"Le cure con cura dell’anziano"

Noi con Loro

Posted by on Aug 27, 2014 in Rassegna stampa | Comments Off

Noi con Loro

Noi con Loro è un giornalino che mira a mettere in risalto non soltanto la struttura architettonica della Villa, composta da colori e ambienti che fanno sentire a casa, ma vuole far conoscere come gli anziani trascorrono le loro giornate, le attività d’animazione che rendono il loro soggiorno piacevole. La news letter Noi con Loro, ideata nell’ambito delle progettualità del Team Psico-Socio-Educativo, vuol essere un “diario di bordo”  della Casa Protetta Villa delle Rose, dove si raccontano scene di vita quotidiana, eventi, attività e progetti che hanno come soggetti e protagonisti i nostri Anziani residenti. Ogni evento speciale lo abbiamo documentato: i compleanni, i giochi sociali e i vari laboratori che tengono impegnata la mente e stimolano la memoria, l’abilità, le capacità cognitive, valorizzano l’autostima e il protagonismo. Qualsiasi attività o evento che avviene all’interno della nostra struttura ha tra gli obiettivi principali, quello di far esprimere sentimenti, emozioni, ma soprattutto far riemergere i ricordi di una vita passata. Alcuni di questi momenti vissuti ci sono stati raccontati dai nostri ospiti e li abbiamo così proposti in lettura nelle pagine del giornalino.

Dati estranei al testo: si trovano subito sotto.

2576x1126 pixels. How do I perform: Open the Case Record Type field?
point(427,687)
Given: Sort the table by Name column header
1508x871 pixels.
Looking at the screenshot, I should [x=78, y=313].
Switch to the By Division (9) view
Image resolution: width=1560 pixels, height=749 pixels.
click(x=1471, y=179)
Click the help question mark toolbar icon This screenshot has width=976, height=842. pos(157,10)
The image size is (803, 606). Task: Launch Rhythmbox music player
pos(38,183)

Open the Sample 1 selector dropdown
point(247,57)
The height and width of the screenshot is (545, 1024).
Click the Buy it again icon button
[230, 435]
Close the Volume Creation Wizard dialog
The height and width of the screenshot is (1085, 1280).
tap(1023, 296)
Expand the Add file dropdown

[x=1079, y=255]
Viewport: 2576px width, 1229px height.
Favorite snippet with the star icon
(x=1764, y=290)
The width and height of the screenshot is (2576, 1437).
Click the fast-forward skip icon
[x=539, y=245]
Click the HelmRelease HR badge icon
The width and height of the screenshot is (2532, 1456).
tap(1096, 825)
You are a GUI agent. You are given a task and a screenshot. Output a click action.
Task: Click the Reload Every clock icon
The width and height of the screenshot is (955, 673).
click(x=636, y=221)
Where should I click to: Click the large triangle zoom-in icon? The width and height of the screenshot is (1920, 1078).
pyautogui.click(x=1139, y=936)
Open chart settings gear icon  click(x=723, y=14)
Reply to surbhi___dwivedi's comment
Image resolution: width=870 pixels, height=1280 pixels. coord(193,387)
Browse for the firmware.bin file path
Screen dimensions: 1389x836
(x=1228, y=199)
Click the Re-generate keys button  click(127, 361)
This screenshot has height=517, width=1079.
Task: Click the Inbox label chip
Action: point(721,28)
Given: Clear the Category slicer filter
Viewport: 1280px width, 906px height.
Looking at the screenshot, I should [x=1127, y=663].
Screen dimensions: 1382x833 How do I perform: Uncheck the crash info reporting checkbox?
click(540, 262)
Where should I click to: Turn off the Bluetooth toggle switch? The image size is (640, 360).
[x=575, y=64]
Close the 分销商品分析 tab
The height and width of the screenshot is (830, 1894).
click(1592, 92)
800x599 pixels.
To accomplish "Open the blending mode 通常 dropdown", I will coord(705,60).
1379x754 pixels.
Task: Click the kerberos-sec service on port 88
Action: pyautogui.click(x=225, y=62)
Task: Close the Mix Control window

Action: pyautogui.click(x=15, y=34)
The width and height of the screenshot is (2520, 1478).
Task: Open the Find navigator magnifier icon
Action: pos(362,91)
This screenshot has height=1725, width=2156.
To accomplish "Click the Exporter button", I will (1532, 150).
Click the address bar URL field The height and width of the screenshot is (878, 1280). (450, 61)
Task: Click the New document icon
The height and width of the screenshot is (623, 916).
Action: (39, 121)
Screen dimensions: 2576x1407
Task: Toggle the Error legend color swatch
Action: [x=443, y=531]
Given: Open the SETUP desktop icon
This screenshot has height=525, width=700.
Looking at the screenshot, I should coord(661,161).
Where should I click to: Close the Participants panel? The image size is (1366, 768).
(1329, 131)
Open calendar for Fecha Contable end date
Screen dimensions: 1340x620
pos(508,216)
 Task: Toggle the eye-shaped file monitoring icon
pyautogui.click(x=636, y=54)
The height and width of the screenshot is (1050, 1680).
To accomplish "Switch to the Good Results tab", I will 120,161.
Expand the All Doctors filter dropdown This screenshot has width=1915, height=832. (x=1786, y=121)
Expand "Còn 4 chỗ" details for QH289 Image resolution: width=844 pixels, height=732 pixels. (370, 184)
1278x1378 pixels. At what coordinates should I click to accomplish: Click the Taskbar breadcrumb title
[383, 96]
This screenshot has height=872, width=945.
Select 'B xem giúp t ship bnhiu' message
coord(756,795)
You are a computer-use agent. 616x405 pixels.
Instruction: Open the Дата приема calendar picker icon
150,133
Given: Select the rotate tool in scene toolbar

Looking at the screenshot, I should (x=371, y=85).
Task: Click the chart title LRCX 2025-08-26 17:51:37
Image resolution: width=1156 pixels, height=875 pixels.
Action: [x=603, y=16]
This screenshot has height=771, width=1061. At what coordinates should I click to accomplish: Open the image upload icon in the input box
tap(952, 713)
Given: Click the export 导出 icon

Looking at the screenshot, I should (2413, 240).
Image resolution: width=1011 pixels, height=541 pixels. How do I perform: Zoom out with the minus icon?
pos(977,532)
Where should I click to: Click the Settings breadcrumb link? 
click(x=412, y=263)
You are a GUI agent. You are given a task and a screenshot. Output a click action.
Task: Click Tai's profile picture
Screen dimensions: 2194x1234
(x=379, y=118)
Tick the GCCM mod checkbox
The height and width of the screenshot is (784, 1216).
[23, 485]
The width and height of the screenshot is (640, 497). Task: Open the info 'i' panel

Noi con Loro, nasce, infatti, quale strumento di comunicazione e di conoscenza fra la Struttura e i Cargivers, fra la Stuttura e il territorio. Si pone l’ambizioso obiettivo di diventare presto un periodico attraverso il quale diffondere i valori che la Terza Età può esprimere e far, quindi, capire che gli Anziani costituiscono per tutti noi una vera e propria risorsa e non già problema da risolvere.

Abbiamo quindi deciso di proporre in lettura, qui sul nostro sito, alcuni articoli pubblicati sul primo numero, uscito a luglio di Noi con Loro.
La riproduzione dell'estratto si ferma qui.